Gareth Southgate admits recent fan behaviour is a concern but is wary any message he sends to England supporters ahead of their Nations League fixture in Germany will fall on deaf ears.
The Three Lions face Hungary in their Group A3 opener on June 4, a game which takes place behind closed doors after a number of racist incidents marred England’s last trip to Budapest.
Southgate then takes his players to Munich just three days later, with reports of a large travelling band of away supporters also making the trip.
The games come on the back of a domestic season which ended with a spate of high-profile pitch invasions across the country.
Sheffield United striker Billy Sharp was struck by a Nottingham Forest fan, while Crystal Palace boss Patrick Vieira was in an altercation with an Everton supporter, and Aston Villa goalkeeper Robin Olsen was mobbed as Manchester City followers flocked onto the pitch to celebrate their Premier League title win.
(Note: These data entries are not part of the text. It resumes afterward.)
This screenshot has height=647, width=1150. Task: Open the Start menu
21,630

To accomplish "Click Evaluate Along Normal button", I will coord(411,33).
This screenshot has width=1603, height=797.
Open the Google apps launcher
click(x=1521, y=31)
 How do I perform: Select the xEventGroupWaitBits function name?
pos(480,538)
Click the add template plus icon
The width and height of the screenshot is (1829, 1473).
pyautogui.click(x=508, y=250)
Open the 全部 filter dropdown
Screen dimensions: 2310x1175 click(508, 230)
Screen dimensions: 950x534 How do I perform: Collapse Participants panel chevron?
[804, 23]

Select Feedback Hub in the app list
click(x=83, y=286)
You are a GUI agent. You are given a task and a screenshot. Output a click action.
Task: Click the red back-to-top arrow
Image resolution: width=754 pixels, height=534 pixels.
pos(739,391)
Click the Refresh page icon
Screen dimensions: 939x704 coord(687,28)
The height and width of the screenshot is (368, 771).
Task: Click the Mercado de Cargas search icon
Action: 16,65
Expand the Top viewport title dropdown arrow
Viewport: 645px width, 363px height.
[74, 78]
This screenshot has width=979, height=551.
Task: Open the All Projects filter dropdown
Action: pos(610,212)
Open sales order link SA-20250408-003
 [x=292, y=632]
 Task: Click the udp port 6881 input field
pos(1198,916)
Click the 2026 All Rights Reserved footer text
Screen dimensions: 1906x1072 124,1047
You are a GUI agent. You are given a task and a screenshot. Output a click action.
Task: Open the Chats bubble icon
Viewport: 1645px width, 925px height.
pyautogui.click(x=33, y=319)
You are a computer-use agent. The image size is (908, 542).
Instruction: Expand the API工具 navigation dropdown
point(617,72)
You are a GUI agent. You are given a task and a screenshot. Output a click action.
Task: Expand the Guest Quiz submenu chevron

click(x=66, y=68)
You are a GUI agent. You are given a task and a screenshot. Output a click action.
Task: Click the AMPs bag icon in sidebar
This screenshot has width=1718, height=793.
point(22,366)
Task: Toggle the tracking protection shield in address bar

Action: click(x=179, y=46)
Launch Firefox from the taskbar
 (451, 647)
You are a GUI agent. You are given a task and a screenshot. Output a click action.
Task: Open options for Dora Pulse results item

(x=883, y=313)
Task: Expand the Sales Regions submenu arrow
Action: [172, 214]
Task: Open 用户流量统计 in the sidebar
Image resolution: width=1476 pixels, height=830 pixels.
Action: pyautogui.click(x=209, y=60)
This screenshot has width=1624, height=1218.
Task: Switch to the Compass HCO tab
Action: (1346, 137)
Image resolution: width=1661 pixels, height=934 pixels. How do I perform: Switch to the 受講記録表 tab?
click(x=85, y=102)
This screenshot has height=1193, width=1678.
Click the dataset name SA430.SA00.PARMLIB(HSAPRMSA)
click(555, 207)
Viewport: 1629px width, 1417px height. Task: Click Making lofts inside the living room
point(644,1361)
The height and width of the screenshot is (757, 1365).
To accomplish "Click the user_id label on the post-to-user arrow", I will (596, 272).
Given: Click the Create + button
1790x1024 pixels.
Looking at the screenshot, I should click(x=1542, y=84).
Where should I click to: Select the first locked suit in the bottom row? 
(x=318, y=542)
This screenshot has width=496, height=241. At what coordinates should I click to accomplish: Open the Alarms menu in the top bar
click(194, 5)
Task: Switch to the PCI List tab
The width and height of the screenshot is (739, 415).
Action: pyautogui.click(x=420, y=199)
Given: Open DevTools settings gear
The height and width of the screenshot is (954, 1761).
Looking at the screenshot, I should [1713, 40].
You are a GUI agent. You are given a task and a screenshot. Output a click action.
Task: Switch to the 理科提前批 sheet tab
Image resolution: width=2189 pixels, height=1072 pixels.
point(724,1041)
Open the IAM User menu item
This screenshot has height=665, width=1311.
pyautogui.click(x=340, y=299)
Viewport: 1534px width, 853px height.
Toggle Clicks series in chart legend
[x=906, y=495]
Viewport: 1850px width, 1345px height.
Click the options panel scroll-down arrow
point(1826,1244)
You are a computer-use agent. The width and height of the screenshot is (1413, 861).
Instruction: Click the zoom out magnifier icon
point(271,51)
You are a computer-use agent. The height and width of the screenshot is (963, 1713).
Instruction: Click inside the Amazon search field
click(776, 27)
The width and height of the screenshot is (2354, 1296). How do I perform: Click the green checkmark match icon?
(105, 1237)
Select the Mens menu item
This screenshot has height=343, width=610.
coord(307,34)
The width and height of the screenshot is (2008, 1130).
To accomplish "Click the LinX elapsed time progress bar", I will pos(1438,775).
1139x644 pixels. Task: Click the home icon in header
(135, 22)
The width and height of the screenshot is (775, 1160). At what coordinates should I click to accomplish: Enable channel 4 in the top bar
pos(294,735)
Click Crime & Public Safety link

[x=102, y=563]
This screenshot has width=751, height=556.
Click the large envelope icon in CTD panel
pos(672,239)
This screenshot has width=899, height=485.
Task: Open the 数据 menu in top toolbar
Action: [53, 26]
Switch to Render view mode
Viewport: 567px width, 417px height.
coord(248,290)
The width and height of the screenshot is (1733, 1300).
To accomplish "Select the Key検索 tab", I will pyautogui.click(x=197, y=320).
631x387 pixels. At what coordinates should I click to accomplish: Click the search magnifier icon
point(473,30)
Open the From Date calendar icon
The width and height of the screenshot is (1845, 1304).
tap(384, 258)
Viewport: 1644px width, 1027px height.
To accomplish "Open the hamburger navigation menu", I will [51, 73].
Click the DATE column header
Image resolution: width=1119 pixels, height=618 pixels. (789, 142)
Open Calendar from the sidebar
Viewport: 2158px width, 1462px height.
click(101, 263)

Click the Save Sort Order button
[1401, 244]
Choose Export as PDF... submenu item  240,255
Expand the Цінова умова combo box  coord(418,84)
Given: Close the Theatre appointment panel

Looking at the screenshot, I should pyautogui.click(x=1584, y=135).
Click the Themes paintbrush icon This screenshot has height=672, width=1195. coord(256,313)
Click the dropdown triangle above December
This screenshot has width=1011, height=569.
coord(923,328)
Southgate feels the incidents are systemic of growing issues within society but has called on football to address the problem before it dictates changes to the match-going experience.
“It is a concern,” he said after naming his squad for the quartet of Nations League games.
“There’s clearly a responsibility within football because when it is in our environment, we have got to do all we can to try and make sure it doesn’t happen.
“I think we all recognise that. But it’s a wider problem. It is behaviour and a reflection on where we are as a country at the moment. It is a difficult time for people, we are going to have more difficult times because of the economy and the realities of the situation we are in.
“But we have to look at what we’re doing in terms of parenting, everything really. What are the expectations? How do we want to be viewed as country because that’s manifesting itself in football at the moment and that’s not a good look. We don’t want to go back to fences up and the type of environment that created.
“So I’m really positive we don’t want to step back. But football reflects society so it would be easy for some people to just put it on football, but that’s not the reality of it. I repeat: football has got a responsibility, we have to do our bit and we have to get that right.
“But what happened here before our (Euro 2020) final, that wasn’t just football supporters. That was people unable to behave, unable to control themselves when consuming alcohol so there are many, many broader parts to it.”
With no fans inside the Puskas Arena, the appetite for supporters to travel to Munich for the June 7 fixture is likely to be heightened.
Asked if he had a message to fans heading to Germany, Southgate replied: “Well, I doubt they’d listen to it really because we are always sitting, giving those messages but frankly if people are going to cause trouble, it is not going to make a jot of difference what I say about it.
“I just think we’re representing the country, so is everybody that travels. We should be good ambassadors for our country and leave a good impression.
“Thousands of football fans every year do that and are welcomed back and are greeted warmly by people all around Europe when they travel.
“So, I think everybody that leaves this country, goes on holiday or goes to watch football matches has that same opportunity and responsibility.”